Answer: $x \ne 0$ (or $(-\infty, 0) \cup (0, \infty)$) Explain
This is a question about figuring out where a function is smooth and doesn't have any breaks or sharp corners. . The solving step is:

First, I looked at each part of the function by itself:
1. When $x$ is less than 0 (like $x=-1, -2$, etc.), the function is $f(x) = x^2 - 4$. This is a simple curved line (part of a parabola). Simple curves like this are always super smooth, so the function is differentiable for all $x < 0$.

2. When $x$ is greater than 0 (like $x=1, 2$, etc.), the function is $f(x) = 4 - x^2$. This is another simple curved line (also part of a parabola). It's smooth too, so the function is differentiable for all $x > 0$.

Next, the tricky part is right where the two rules meet, which is at $x=0$. For a function to be "differentiable" (which means you can draw a perfectly smooth tangent line at any point), it first needs to be "continuous" (which means you can draw the whole graph without lifting your pencil).

3. I checked if the two parts of the function connect nicely at $x=0$:
* If I use the first rule (for $x \le 0$) and put in $x=0$, I get $f(0) = 0^2 - 4 = -4$. This is like the end point of the left side of the graph.
* Now, if I think about what the second rule (for $x > 0$) gets super close to when $x$ is just a tiny bit more than $0$, it gets close to $4 - 0^2 = 4$. This is like the starting point of the right side of the graph.
* Uh oh! Since $-4$ is not the same as $4$, it means there's a big jump or a "gap" in the graph at $x=0$. The two pieces don't meet!

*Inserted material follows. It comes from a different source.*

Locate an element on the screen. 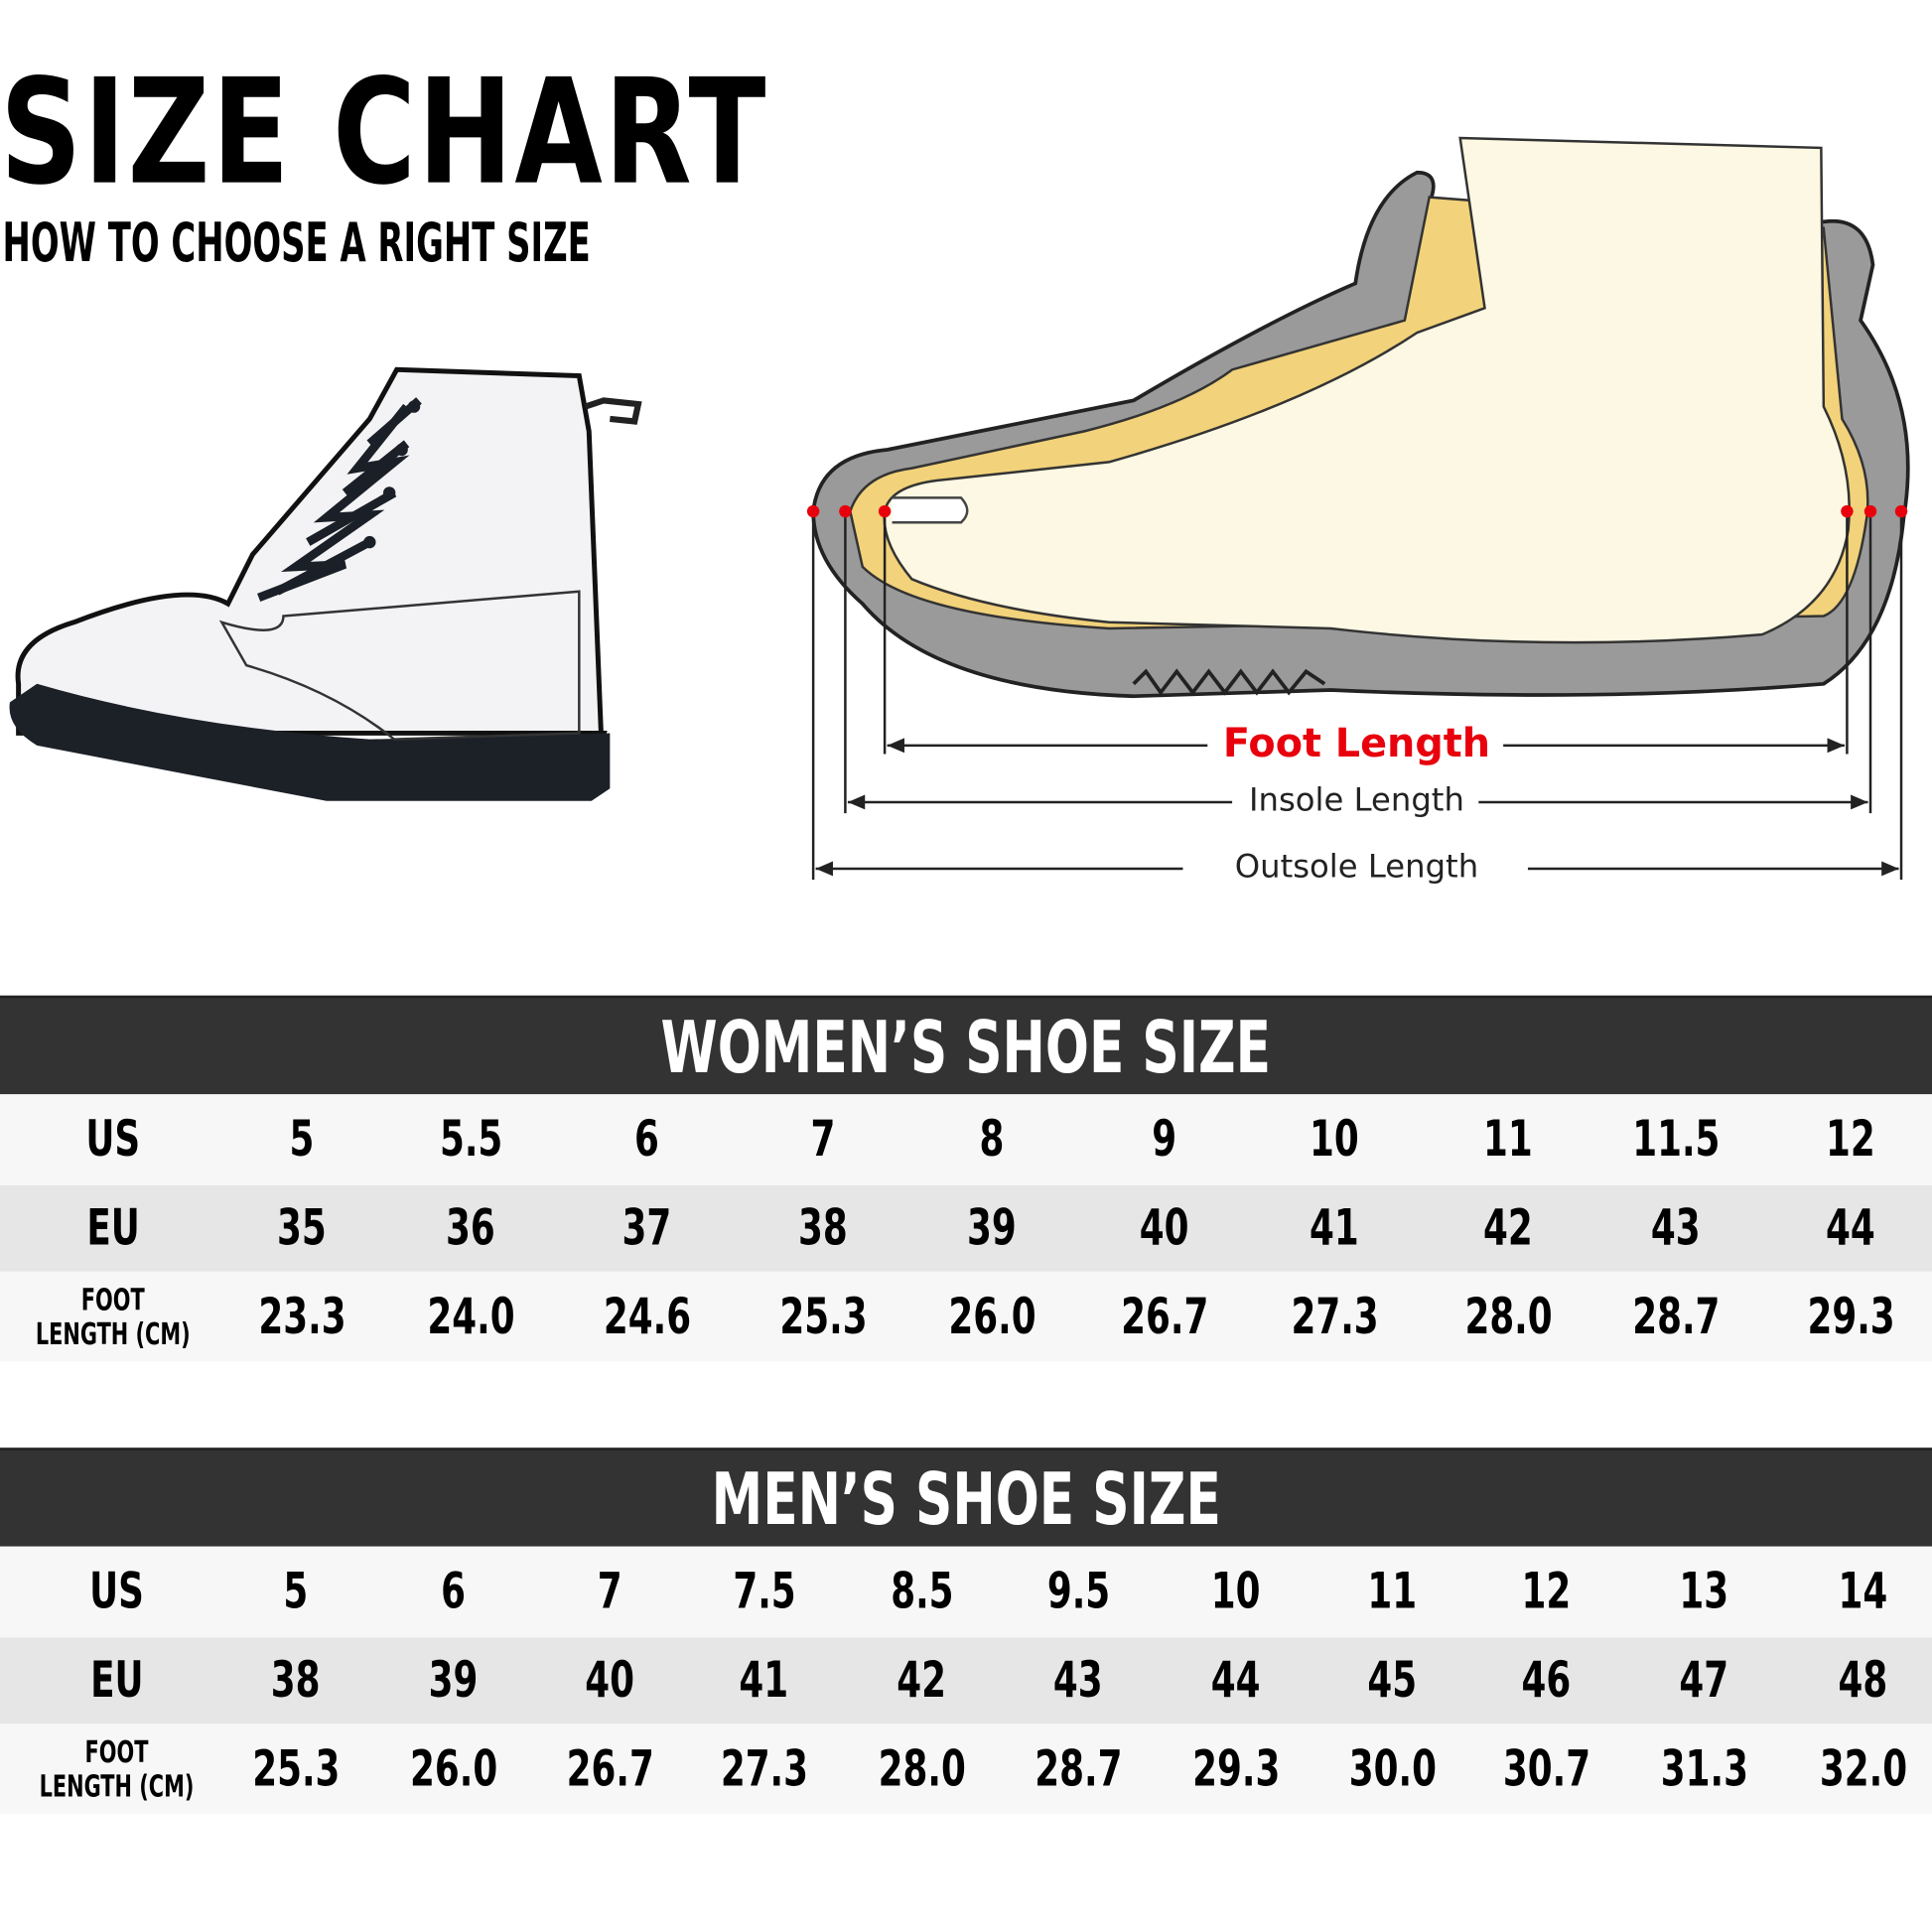 The image size is (1932, 1932). cell-value: 27.3 is located at coordinates (764, 1769).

4. Because the graph has a jump at $x=0$, it's not "continuous" there. If a graph isn't continuous, you can't possibly draw a single, smooth tangent line at that point because there's nothing solid to draw it on! So, if it's not continuous, it can't be differentiable.

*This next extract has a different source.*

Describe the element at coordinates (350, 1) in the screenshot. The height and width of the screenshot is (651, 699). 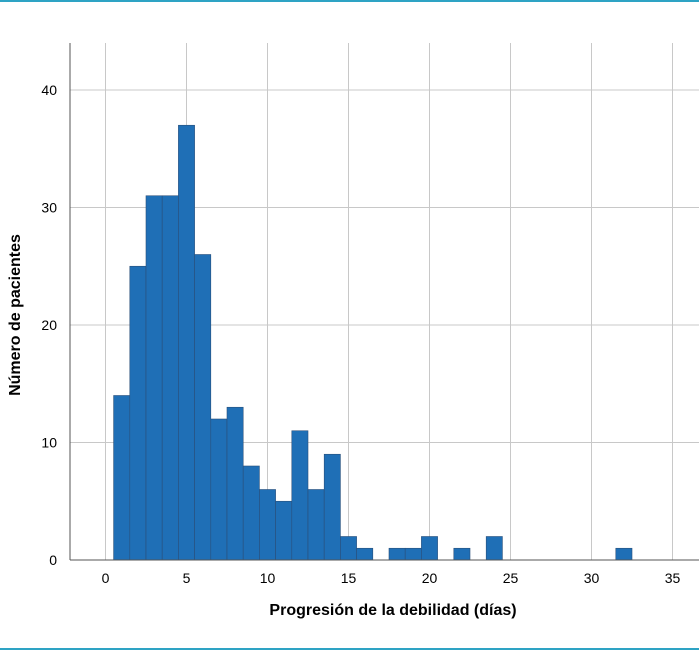
I see `top-border` at that location.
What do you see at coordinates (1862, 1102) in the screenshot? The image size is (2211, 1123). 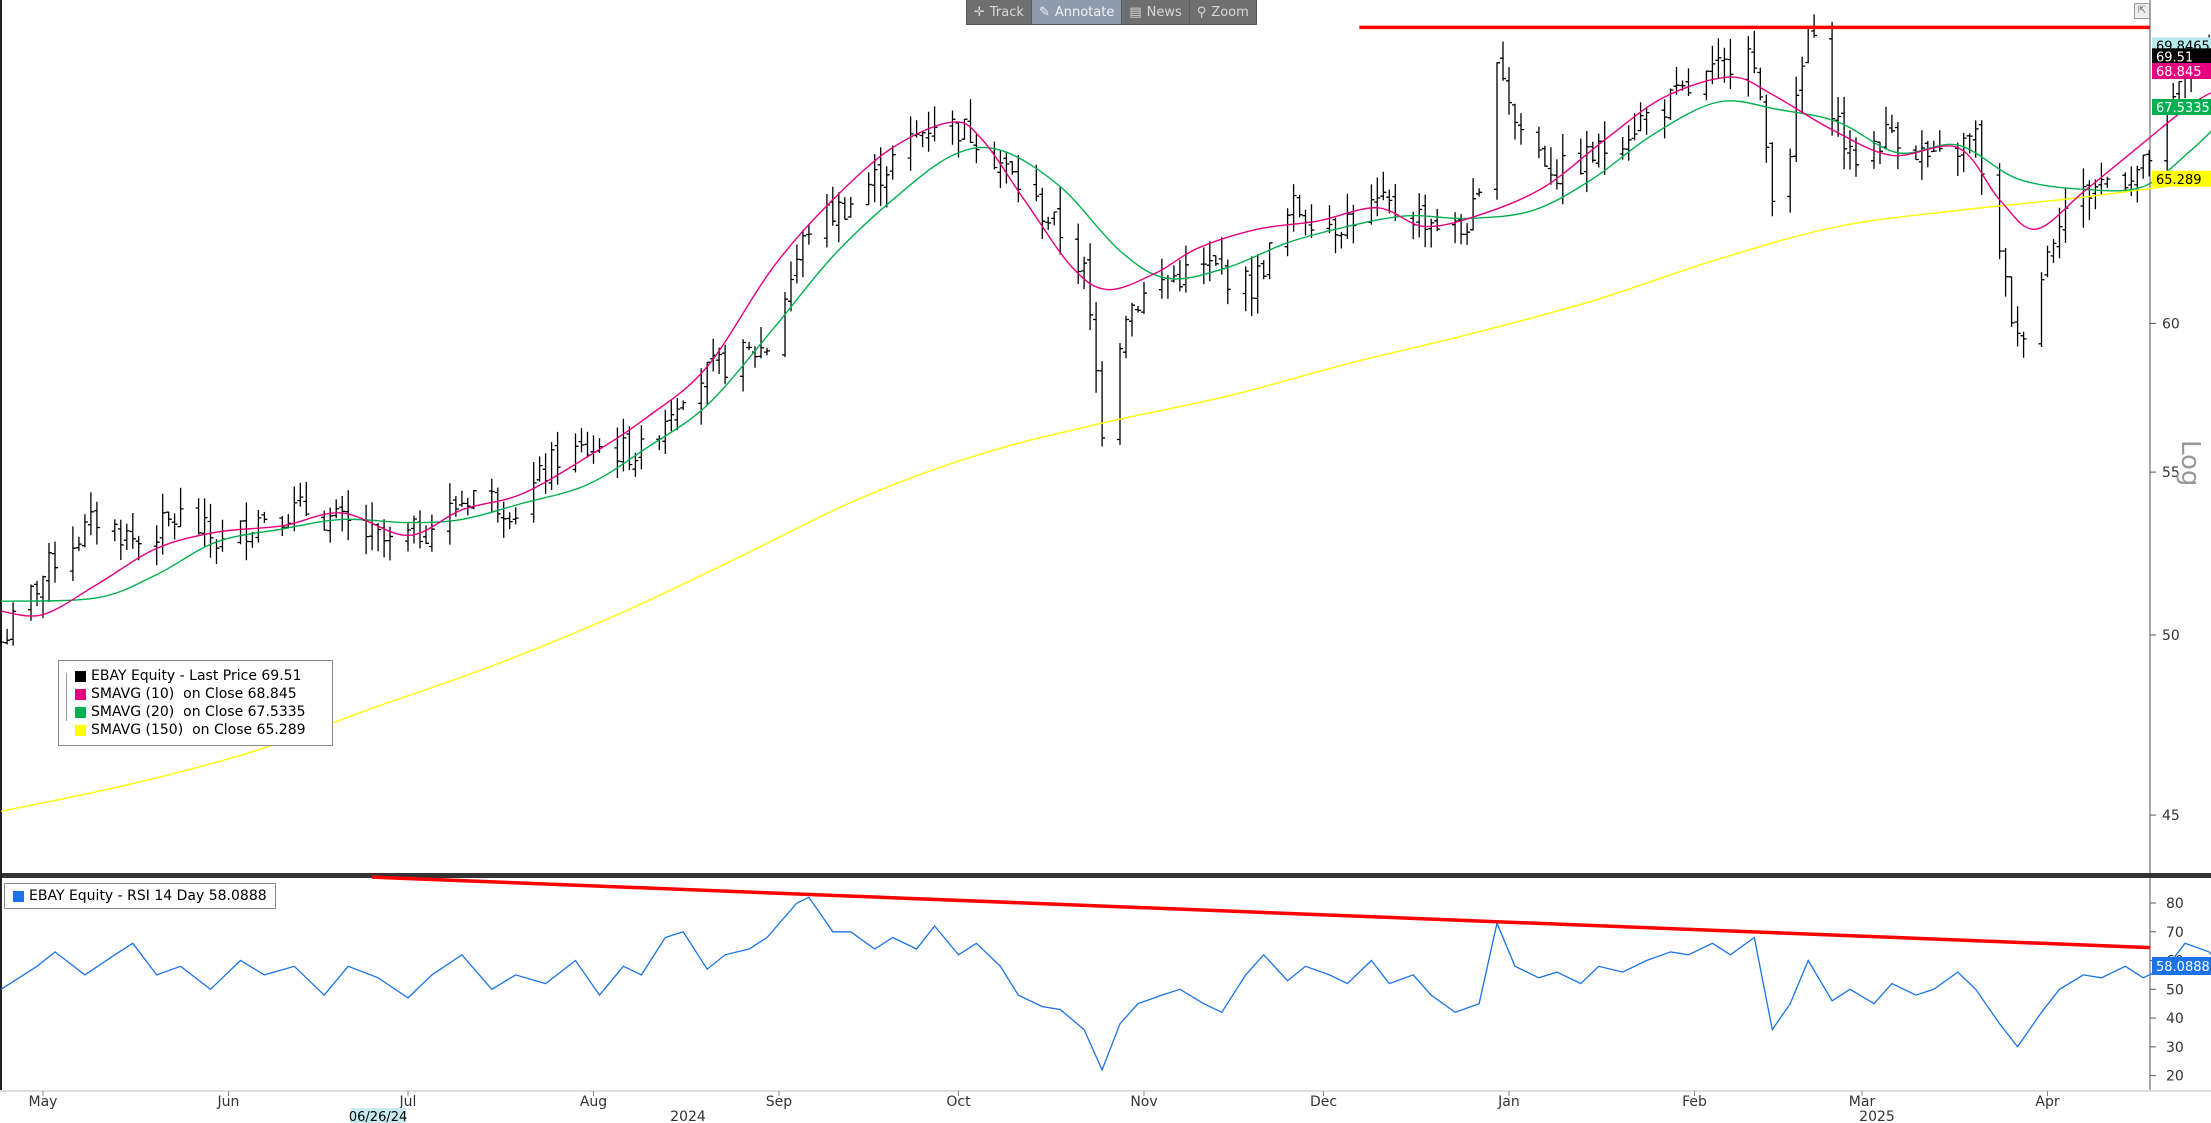 I see `x-tick-label: Mar` at bounding box center [1862, 1102].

So, the function is differentiable everywhere except at that one spot where it jumps, which is $x=0$.

Alternative answer

Answer:
$f$ is differentiable for all $x \neq 0$. Explain
This is a question about **differentiability of a piecewise function**. To figure out where a function like this is differentiable, we usually need to check two main things:
1. **Is each part of the function smooth by itself?** (Like, are they polynomials or simple functions that are usually differentiable?)
2. **Does the function connect smoothly where the rules change?** (This means checking if it's continuous and if the "slope" matches from both sides.)

The solving step is:

First, let's look at the two pieces of our function:
* For $x \leq 0$, $f(x) = x^2 - 4$. This is a polynomial (like $x \cdot x - 4$), and polynomials are super smooth everywhere! So, $f(x)$ is definitely differentiable for all $x < 0$.
* For $x > 0$, $f(x) = 4 - x^2$. This is also a polynomial, so it's smooth too! $f(x)$ is definitely differentiable for all $x > 0$.

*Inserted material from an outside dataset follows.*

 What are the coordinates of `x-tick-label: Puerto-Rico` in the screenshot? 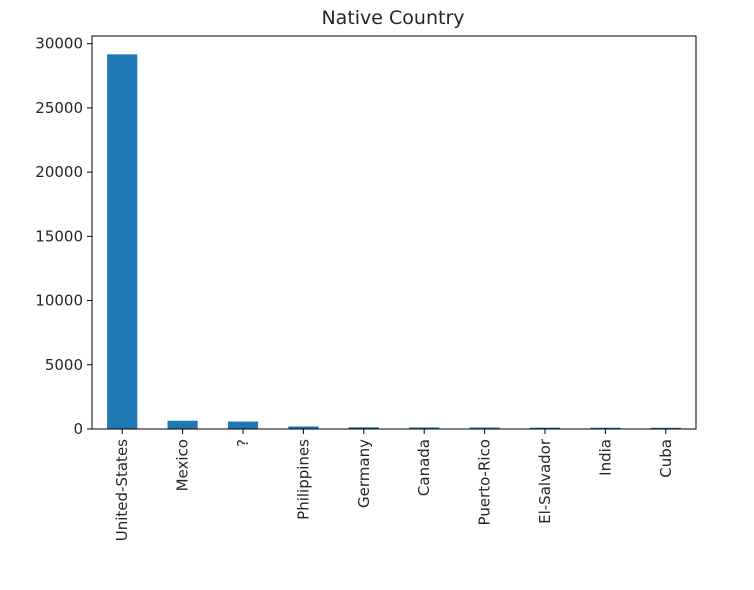 It's located at (485, 482).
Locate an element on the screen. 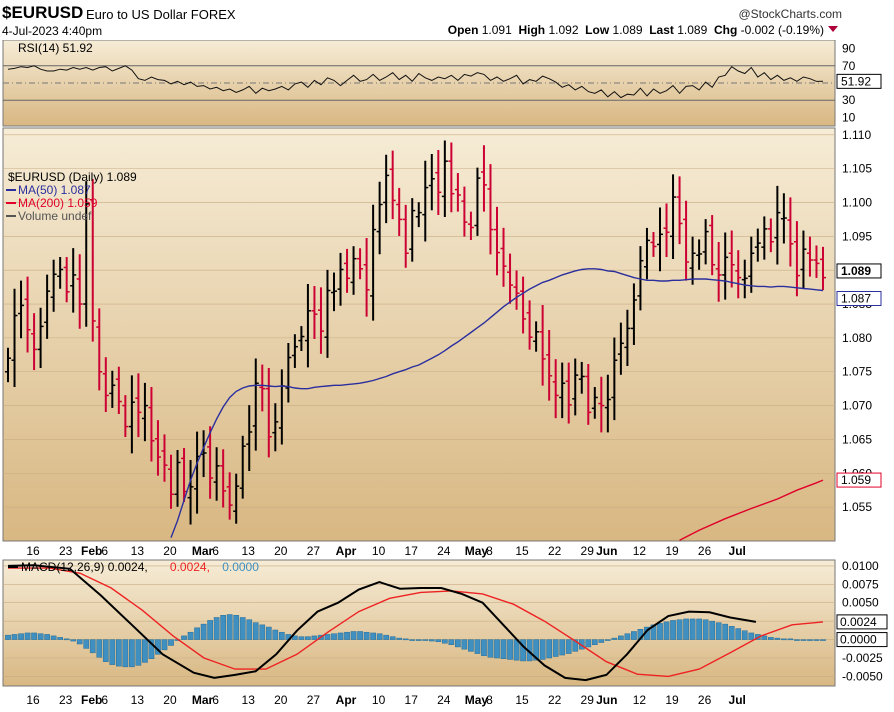  x-tick-label: 16 is located at coordinates (33, 551).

The only tricky spot is exactly where the rules change, which is at $x=0$. To be differentiable at $x=0$, two very important things *must* happen:
1. **The function must be continuous at $x=0$.** This means the graph shouldn't have any jumps, holes, or breaks. Let's check what $f(x)$ looks like as it gets close to $x=0$:
* What's $f(0)$? We use the first rule because $x \leq 0$: $f(0) = 0^2 - 4 = -4$.
* What happens as we get super close to $0$ from the left side (where $x < 0$)? We use $f(x) = x^2 - 4$. As $x$ gets closer and closer to $0$, $x^2 - 4$ gets closer to $0^2 - 4 = -4$.
* What happens as we get super close to $0$ from the right side (where $x > 0$)? We use $f(x) = 4 - x^2$. As $x$ gets closer and closer to $0$, $4 - x^2$ gets closer to $4 - 0^2 = 4$.

Uh oh! From the left side, the function goes to $-4$. But from the right side, it goes to $4$. These don't match! This means there's a big jump (mathematicians call this a "discontinuity") right at $x=0$. The graph literally breaks apart at $x=0$.

2. **If a function isn't continuous at a point, it can't be differentiable at that point.** Imagine trying to draw a perfectly smooth tangent line (a line that just touches the curve at one point) where there's a jump – you can't! It wouldn't make sense.

So, since our function has a jump at $x=0$, it's not differentiable at $x=0$. But it's perfectly smooth and differentiable everywhere else ($x < 0$ and $x > 0$)!

Therefore, $f$ is differentiable for all $x$ except $x=0$. We can write this as $x \neq 0$.